Perhaps De Niro’s best work with Martin Scorsese, the drama of Raging Bull works as masterful character study of the rise and downward spiral of middleweight boxer Jake La Motta. De Niro is at the top of his game in his depiction of La Motta, a man who allows success to only fuel his inner demons. The movie didn’t snag a Best Director Oscar for Martin Scorsese, though it’s a strong contender for his best film of the 1980s. Rotten Tomatoes 93, IMDB 8.3
Goon 3.9 stars out of 1,166,309 ratings.
Something about guys on ice skates with hockey sticks just lends itself to slapstick comedy. (Probably the ice skates and hockey sticks.) Goon follows Sean William Scott as an aimless bouncer who’s only real athleticism is kicking people’s asses, which is exactly what the local coach admires about him. The movie’s language is just as nasty as the fistfights, but there’s also something sweet about the friendship between Scott’s character and his best friend played by Jay Baruchel. Rotten Tomatoes 70, IMDB 6.9
Rocky 3.8 stars out of 4,368,267 ratings.
The crown jewel in Sly Stallone’s film career and one of the most inspiring sports movies of all time, Rocky functions just as well as a love story as it does a boxing drama. Stallone set out to write a movie that mirrored his life as a young man getting by on the bare minimum while trying to prove to the world that he could be something. The movie garnered him respect from critics and audiences alike and is still considered by many to be the best boxing movie ever made. Rotten Tomatoes 68, IMDB 8.1
Slap Shot 3.8 stars out of 702,916 ratings.

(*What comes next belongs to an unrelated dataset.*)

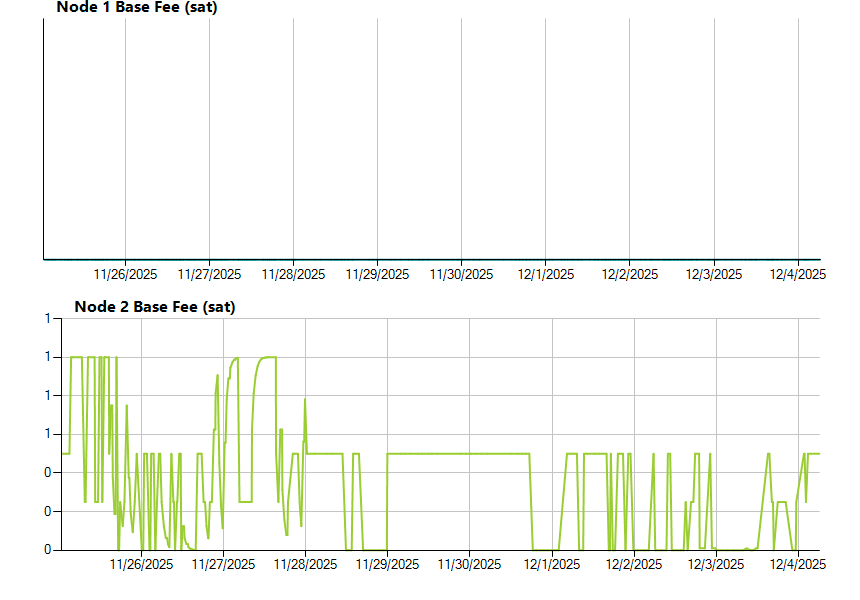Click the bottom 0 label on Node 2 y-axis
The image size is (860, 600).
tap(46, 550)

Essentially The Bad News Bears with skates and a pre-Mighty Ducks — only with everything the Mighty Ducks lacked — Slap Shot is everything a comedy about hockey should be. Paul Newman takes a job coaching for a misfit team of players who spend more time in the penalty box than on the ice. And much like Goon, Slap Shot’s comedy relies on heavy doses of profanity and bouts of violence. Basically, it’s got everything you could want from a hockey movie. Rotten Tomatoes 87, IMDB 7.4
Brian’s Song 3.8 stars out of 565,361 ratings.
Word to the wise, make sure you’ve got a box of tissues nearby before you begin streaming Brian’s Song. Based on the story of Chicago Bears teammates Gale Sayers and Brian Piccolo, the made for television movie is definitely guilty of getting a little sappy at times, but it’s story of a friendship tested in the face of illness has great performances by both James Caan and Billy Dee Williams. Rotten Tomatoes 83, IMDB 7.6
Breaking Away 3.8 stars out of 527,157 ratings.

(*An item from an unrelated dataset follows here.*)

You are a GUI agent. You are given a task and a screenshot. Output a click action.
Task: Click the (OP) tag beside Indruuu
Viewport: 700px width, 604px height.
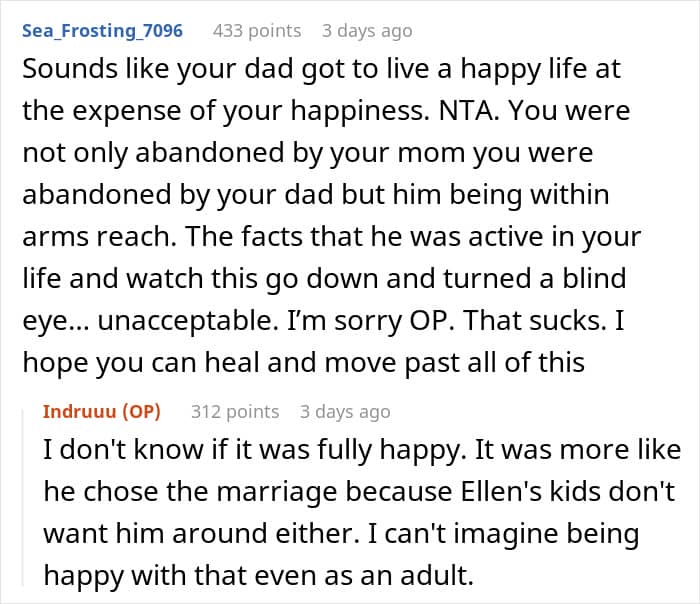(142, 411)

The movie’s story of a small town teen cyclist vying for the affections of a girl might not have the most original plot, but you’d be hard pressed to find a more feel good sports movie. A young Daniel Stern and Dennis Quaid helped the movie pull in four 1979 Academy Award nominations including Best Picture, Director, Supporting Actress, Adapted Score and a win for Best Original Screenplay. Rotten Tomatoes 89, IMDB 7.8
Rocky II 3.7 stars out of 1,177,196 ratings.
Without a doubt, the best sequel in the Rocky series, it might not have as much of the underdog fight that possessed the original, but Balboa’s rematch against Apollo Creed is every bit as entertaining. Rotten Tomatoes 81, IMDB 7.1
Bull Durham 3.6 stars out of 1,371,270 ratings.
There are those who love Bull Durham, hailing it as the greatest baseball movie ever, and those who prefer to not even acknowledge it as a baseball movie altogether. (Feel free to spark that debate in the comments.) While the movie focuses on the love triangle between a fan and two players, baseball is the through line connecting all of them. The sports drama takes a backseat to the romantic kind with Susan Sarandon playing a groupie looking to bed a minor-league team’s catcher and pitcher. Rotten Tomatoes 83, IMDB 7.1
The Bad News Bears 3.6 stars out of 756,059 ratings.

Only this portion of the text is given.